With the recent hubbub about 'The Gospel of Judas,' it seems like a good time to answer the question: What is a gospel anyway? What do we mean when we call a piece of ancient literature a Gospel?

To answer that, we have to understand the meaning of the word, gospel itself. It's an elision of the Old English term, good spell or God spell (Our English word, good, derives from God. The phrase Good Bye began as a way of telling people God Bless Ye.) Spell was a word for news.

Gospel, then, is good news, specifically the good news about God's free gifts of forgiveness and everlasting life granted to all with faith in Jesus Christ.

The word gospel is a literal translation of the New Testament Greek's term, euangelion, which can be transliterated into English as evangel. (An evangelist then is a good newser, a person who presents to the world the good news of God's love and the free gift of new life offered through Christ.)

Some Biblical passages that summarize the Christian gospel include:
For by grace you have been saved through faith, and this is not your own doing; it is the gift of God—not the result of works, so that no one may boast. (Ephesians 2:8-9)

For God so loved the world that he gave his only Son, so that everyone who believes in him may not perish but may have eternal life. (John 3:16)
What made the Jewish faith in the Old Testament unique among the religions of the world was that a relationship with the Almighty or enjoying blessedness was said to have nothing to do with religious works. In Biblical faith, one might do good works, but they always come in response to God's favor, freely granted, not as a ploy to earn God's favor.

A relationship with God was all a matter of God's charity (what the New Testament calls grace). For example, God charitably accepted Abraham's belief or trust in Him and His promises and counted it as the righteousness that a holy God demands. Abraham "believed the Lord; and the Lord reckoned it to him as righteousness," Genesis 15:6 says. (And if you read anything about Abraham in the Old Testament, you know that he was far from perfect. That gives me hope!)

In Jesus Christ, God extended the possibility of rightness with God to Gentiles as well as to Jews.

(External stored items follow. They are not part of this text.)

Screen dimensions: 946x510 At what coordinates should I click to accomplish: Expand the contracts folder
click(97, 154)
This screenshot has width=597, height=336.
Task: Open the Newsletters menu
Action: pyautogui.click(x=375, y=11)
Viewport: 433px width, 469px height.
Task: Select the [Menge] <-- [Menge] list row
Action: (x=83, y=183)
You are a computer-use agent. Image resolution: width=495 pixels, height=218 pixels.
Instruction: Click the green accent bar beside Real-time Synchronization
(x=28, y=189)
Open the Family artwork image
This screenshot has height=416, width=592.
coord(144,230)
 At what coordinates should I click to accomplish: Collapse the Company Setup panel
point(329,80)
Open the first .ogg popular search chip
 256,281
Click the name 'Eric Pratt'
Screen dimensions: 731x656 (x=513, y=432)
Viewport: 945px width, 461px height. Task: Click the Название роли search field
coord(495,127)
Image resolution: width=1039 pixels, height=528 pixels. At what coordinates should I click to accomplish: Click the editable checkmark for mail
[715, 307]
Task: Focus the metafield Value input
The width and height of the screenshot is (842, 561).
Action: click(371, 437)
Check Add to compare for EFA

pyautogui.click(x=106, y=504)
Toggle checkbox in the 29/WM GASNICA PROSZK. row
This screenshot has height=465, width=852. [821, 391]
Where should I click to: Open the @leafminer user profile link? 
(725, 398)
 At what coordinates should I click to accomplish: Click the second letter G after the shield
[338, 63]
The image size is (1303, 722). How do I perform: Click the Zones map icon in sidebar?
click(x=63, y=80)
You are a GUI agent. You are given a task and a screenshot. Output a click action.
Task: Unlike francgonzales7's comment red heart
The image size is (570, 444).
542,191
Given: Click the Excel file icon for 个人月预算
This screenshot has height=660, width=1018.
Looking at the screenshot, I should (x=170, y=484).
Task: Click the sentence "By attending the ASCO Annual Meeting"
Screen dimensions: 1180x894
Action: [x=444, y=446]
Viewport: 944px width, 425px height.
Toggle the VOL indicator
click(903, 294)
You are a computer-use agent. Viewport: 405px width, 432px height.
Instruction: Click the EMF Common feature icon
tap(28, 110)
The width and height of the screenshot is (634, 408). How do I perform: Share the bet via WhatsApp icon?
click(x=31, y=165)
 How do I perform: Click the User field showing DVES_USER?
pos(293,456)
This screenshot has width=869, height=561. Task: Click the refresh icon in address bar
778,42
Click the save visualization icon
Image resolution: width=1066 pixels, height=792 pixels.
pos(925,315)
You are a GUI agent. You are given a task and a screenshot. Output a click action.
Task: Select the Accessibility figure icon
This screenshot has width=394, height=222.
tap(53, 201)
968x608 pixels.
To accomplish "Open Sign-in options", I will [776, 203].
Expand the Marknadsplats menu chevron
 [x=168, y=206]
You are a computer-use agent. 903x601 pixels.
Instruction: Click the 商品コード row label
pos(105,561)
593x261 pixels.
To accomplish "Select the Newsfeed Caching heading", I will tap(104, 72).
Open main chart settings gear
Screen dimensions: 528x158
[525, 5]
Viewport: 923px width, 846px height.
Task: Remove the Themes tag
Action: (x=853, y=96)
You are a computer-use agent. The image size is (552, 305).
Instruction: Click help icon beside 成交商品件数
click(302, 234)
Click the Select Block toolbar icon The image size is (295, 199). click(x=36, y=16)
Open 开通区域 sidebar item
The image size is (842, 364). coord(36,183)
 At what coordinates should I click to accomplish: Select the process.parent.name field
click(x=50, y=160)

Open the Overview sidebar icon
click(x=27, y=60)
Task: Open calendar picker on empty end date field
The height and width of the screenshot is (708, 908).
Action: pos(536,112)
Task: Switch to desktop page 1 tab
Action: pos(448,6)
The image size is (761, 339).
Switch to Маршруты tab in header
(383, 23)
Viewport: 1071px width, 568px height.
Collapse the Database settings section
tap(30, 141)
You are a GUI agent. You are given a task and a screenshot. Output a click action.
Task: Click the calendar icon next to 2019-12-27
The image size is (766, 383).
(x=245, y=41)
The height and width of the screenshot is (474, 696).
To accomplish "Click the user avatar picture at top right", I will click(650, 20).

As was true for the Jews, so for non-Jews: Reconciliation with God is not attainable by doing certain religious deeds or obeying religious laws. None of us is capable of sufficient goodness to measure up to God's standards of moral perfection, anyway.

But the Good News--or the Gospel--is that when we acknowledge our sin, seek forgiveness in Christ's Name, and entrust our past, present, and future in His hands, God reckons us righteous, just as He once did Abraham. This is the point of Romans 3:21-28 (most of which I cited a few days ago in talking about 'The Gospel of Judas'):
But now, irrespective of law, the righteousness of God has been disclosed, and is attested by the law and the prophets, the righteousness of God through faith in Jesus Christ for all who believe. For there is no distinction, since all have sinned and fall short of the glory of God; they are now justified by his grace as a gift, through the redemption that is in Christ Jesus, whom God put forward as a sacrifice of atonement by his blood, effective through faith. He did this to show his righteousness, because in his divine forbearance he had passed over the sins previously committed; it was to prove at the present time that he himself is righteous and that he justifies the one who has faith in Jesus.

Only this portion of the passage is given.